The beauty of our brokenness is that we don’t even have to create one perfect clay pot. We don’t have to have one single part of our lives together–not one single part–because we are covered by God’s grace, and people can see that light inside of us.
On Facebook this morning, after our long post about Greg’s rapid AFib and expensive eye medicine and weariness, there was a comment from an old friend: “It’s very brave for you to share your lives with us. At the risk of sounding trite and cliche “your tests are testimonies” to everyone.”
Greg and I are surprised by messages like these. We know we are deeper in the mire than we have ever been Despite this, God is using our walk.
Isn’t that amazing?
Greg and I cannot fathom how this will all end, or if it will end, ever. We are honest when we say this to each other.
Today, I told him, “What I miss most is having hope.”
And he reminded me that there is still, deep within me, light. “Aren’t you the one who says it will all work out, that it will be okay?”

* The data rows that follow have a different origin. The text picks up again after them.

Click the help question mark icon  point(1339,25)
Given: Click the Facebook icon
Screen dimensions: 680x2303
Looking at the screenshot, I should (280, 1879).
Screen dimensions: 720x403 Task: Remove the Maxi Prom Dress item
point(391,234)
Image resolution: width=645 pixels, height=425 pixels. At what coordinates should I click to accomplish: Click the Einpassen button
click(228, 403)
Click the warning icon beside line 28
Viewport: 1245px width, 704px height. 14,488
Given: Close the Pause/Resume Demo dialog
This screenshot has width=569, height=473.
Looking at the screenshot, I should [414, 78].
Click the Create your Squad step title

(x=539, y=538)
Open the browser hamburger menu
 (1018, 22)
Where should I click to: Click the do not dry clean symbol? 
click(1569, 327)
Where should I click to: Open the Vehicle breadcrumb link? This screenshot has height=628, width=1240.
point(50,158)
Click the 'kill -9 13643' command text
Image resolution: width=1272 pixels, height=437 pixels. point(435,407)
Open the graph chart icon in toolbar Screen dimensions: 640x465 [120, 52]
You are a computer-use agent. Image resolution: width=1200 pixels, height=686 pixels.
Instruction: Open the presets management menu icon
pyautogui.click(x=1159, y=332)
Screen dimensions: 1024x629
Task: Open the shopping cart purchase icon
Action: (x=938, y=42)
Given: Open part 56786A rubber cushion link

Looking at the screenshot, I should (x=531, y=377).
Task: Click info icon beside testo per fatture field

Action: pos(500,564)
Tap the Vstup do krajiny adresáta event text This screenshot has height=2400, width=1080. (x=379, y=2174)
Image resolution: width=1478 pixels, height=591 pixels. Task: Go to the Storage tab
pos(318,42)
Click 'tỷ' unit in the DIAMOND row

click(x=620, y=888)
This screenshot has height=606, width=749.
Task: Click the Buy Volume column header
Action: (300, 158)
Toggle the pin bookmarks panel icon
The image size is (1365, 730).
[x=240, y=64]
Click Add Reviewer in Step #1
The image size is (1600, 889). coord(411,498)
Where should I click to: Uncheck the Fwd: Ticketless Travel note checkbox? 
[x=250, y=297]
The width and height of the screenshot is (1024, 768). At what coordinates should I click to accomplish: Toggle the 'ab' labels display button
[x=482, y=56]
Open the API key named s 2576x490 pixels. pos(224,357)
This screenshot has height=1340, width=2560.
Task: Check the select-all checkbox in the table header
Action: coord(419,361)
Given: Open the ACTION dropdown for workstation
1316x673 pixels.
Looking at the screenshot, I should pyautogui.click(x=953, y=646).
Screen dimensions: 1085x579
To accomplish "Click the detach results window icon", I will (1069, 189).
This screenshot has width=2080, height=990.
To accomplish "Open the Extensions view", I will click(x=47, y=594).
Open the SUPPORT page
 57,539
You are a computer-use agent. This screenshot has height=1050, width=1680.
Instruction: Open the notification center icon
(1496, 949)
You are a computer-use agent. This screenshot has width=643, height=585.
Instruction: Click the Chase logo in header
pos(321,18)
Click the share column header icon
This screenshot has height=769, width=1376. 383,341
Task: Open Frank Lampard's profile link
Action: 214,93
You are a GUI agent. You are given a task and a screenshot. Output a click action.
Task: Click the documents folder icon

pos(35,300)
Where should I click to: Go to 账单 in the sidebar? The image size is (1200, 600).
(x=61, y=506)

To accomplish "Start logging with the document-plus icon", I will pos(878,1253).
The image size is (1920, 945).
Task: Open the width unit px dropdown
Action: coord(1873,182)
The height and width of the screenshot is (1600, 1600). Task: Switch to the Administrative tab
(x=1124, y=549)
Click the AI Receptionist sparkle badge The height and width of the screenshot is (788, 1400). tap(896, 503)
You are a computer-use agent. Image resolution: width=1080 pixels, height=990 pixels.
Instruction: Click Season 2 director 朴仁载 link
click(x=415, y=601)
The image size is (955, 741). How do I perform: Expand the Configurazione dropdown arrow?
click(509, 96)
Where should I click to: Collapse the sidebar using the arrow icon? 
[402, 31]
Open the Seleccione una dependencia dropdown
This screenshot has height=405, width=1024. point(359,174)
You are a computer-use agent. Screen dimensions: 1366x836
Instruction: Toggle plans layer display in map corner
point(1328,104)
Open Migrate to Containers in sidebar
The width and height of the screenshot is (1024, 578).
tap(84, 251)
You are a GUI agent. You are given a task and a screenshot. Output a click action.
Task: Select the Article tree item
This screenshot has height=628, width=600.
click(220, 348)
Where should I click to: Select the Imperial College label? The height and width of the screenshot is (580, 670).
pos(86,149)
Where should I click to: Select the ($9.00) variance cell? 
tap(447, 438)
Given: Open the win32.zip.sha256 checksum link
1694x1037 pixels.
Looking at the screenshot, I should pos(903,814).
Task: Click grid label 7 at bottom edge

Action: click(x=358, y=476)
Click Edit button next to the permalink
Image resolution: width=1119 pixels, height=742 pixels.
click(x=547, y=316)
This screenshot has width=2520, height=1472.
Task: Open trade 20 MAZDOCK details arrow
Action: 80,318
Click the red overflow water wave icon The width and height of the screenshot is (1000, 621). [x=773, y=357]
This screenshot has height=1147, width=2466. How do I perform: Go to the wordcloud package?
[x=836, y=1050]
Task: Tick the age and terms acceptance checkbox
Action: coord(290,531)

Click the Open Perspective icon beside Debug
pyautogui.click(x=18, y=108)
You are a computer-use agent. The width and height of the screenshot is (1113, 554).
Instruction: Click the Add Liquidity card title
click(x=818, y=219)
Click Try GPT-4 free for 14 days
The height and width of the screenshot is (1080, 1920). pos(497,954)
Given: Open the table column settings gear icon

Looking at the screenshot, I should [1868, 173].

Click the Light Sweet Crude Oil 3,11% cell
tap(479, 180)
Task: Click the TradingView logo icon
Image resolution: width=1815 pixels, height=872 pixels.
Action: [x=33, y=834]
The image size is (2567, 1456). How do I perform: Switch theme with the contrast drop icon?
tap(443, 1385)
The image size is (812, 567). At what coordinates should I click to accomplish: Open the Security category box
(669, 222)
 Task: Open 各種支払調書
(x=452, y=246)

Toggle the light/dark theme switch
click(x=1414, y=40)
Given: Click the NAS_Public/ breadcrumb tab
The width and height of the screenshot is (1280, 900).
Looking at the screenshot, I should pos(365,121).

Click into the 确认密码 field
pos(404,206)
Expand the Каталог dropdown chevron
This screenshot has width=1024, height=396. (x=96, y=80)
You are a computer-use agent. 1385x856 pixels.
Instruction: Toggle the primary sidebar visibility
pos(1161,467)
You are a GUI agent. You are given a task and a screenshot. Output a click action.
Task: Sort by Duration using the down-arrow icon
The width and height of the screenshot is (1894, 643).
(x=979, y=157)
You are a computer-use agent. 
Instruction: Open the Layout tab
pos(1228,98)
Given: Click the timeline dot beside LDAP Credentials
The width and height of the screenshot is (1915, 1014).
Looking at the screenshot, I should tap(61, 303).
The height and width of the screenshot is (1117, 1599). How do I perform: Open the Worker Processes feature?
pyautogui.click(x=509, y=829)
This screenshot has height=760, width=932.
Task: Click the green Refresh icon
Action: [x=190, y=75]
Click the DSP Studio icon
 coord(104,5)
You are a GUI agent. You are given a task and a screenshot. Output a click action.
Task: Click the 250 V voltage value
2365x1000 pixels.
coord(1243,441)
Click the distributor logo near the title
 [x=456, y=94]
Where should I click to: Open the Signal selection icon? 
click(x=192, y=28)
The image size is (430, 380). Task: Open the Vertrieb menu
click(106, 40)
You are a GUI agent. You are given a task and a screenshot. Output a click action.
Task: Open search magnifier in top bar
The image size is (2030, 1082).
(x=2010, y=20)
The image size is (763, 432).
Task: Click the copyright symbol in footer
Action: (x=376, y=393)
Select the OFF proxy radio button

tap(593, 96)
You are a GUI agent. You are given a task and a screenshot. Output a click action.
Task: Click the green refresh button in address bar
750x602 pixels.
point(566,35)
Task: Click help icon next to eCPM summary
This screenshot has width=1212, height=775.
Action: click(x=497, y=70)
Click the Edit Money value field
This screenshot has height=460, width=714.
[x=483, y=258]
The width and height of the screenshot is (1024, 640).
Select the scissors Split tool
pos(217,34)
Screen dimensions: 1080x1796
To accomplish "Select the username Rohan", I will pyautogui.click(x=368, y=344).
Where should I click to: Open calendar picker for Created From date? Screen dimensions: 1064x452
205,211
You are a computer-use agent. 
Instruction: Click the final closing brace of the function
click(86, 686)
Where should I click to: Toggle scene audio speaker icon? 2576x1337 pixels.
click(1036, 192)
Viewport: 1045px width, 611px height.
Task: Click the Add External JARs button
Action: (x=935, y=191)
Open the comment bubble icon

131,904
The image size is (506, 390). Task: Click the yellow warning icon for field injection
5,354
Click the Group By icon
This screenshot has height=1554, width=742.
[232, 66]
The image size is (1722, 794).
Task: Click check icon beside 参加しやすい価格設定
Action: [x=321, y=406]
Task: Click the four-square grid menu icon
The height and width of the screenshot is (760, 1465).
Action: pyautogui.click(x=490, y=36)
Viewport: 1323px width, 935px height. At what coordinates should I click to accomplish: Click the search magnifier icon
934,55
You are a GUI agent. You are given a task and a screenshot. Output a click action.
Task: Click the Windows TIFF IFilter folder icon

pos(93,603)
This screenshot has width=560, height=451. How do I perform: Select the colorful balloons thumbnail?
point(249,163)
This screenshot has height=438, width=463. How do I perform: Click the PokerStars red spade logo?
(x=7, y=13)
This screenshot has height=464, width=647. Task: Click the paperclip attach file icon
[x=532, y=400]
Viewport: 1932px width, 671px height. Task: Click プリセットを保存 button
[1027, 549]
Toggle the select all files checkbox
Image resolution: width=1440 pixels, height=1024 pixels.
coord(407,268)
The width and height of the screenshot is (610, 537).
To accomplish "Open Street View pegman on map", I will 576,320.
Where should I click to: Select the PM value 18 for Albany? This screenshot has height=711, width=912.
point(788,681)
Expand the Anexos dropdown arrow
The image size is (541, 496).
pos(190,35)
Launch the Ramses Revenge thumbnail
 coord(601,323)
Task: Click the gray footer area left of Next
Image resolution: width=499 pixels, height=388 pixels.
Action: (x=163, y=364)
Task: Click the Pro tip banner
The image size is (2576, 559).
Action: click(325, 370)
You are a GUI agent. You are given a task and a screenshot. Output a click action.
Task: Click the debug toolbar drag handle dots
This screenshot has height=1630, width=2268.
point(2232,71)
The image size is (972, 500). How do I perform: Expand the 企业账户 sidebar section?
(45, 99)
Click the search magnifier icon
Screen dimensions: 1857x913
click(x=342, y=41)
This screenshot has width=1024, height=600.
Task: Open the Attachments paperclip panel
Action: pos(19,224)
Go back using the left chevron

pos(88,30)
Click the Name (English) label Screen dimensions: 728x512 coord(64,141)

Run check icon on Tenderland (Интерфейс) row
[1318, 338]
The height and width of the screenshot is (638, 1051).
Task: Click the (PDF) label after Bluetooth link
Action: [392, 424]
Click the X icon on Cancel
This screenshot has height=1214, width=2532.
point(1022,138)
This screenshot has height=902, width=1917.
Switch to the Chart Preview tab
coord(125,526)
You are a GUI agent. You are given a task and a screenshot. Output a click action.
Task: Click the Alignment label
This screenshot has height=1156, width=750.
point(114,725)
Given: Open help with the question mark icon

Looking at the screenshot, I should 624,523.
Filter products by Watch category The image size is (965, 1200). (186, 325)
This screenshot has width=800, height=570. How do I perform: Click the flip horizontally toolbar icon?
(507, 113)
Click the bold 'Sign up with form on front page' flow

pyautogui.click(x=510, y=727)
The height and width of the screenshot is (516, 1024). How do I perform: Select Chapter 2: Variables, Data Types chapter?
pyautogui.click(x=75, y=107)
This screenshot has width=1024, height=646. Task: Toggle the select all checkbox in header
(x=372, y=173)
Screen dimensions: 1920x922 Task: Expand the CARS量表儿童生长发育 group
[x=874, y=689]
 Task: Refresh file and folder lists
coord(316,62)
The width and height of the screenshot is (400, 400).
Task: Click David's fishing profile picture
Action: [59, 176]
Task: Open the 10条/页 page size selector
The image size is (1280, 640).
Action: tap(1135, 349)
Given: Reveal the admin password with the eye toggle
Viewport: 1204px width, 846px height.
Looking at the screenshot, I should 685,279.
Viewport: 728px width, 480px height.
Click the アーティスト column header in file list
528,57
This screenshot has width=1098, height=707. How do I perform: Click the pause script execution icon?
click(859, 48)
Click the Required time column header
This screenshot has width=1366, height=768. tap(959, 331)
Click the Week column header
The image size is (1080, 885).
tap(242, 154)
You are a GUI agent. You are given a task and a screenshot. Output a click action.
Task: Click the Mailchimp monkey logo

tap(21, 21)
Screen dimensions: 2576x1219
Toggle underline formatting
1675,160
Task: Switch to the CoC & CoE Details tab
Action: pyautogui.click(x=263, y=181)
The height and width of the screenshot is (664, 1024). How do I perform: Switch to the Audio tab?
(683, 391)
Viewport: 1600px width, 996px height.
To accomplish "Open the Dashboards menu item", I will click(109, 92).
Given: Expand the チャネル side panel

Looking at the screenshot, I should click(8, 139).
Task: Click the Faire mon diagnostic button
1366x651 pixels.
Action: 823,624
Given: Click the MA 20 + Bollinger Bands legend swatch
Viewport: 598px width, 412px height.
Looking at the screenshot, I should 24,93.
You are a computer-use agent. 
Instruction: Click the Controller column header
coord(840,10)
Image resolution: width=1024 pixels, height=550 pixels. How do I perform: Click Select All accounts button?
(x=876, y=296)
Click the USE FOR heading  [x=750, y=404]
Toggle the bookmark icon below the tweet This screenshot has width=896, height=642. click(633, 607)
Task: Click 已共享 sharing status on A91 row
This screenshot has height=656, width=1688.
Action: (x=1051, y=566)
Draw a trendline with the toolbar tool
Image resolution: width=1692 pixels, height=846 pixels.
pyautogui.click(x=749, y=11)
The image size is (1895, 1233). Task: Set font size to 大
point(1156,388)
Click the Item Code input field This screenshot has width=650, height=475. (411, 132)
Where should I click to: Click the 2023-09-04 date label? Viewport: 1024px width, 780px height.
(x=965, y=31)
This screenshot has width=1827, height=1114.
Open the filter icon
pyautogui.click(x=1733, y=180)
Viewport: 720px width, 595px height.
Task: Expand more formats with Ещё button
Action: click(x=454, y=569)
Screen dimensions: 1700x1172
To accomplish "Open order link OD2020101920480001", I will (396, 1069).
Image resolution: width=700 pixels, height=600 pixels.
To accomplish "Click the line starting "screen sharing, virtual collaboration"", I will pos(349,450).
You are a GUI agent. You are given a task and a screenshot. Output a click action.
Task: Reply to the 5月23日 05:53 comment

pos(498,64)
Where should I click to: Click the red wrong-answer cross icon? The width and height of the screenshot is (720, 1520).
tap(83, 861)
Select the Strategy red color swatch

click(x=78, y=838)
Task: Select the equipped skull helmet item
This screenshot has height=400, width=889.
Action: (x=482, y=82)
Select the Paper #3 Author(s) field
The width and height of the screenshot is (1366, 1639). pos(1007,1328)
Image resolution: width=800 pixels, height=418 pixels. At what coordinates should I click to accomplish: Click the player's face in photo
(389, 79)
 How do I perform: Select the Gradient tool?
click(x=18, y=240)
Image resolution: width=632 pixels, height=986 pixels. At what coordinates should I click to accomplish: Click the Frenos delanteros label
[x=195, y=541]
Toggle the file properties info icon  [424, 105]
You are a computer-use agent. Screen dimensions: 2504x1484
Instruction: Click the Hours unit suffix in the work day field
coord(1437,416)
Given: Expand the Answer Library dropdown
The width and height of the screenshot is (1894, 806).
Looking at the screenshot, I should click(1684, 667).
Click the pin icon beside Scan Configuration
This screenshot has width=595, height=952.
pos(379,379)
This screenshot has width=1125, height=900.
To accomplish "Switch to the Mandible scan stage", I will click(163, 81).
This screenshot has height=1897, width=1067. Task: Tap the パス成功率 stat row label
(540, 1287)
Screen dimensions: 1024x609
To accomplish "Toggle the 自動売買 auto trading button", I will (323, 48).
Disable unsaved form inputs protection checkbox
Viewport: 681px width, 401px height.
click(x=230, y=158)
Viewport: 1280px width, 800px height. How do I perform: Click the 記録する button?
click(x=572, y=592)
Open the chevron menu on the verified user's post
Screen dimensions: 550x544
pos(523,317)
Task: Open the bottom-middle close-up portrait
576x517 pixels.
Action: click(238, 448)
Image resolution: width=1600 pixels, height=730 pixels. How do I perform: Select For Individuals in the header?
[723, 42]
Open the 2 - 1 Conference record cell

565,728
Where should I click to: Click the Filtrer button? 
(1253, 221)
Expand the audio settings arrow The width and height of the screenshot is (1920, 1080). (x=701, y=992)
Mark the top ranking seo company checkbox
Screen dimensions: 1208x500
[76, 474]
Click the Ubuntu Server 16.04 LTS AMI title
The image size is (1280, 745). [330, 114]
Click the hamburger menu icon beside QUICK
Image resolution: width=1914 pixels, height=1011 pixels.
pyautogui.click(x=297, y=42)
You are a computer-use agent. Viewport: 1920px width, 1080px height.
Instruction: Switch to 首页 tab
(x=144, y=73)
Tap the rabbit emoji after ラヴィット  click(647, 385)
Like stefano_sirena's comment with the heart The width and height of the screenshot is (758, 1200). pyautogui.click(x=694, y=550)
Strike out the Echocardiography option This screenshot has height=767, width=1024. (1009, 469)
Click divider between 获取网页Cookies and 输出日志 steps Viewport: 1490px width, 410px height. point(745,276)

“Oh, that?” I replied, “That’s faith. I have plenty of faith.”
Faith is my one clay pot, over in the corner, a little chipped but still unbroken.
I suppose Juli Wilson has a pot like mine–one she can’t put down, won’t give up, even if too many people are watching her carry it right now, even if she wants to rest.
Because once almost all of your pots are broken–once you have given up forever on finances and family and ease–you see the beauty in the few pots you still possess, and you want to show them, to share them, to say, “I can count the things I still care about, the things I am still sure of, on three fingers. But let me show you this beautiful pot that God gave me.”
Your remaining faith: His eternal glory.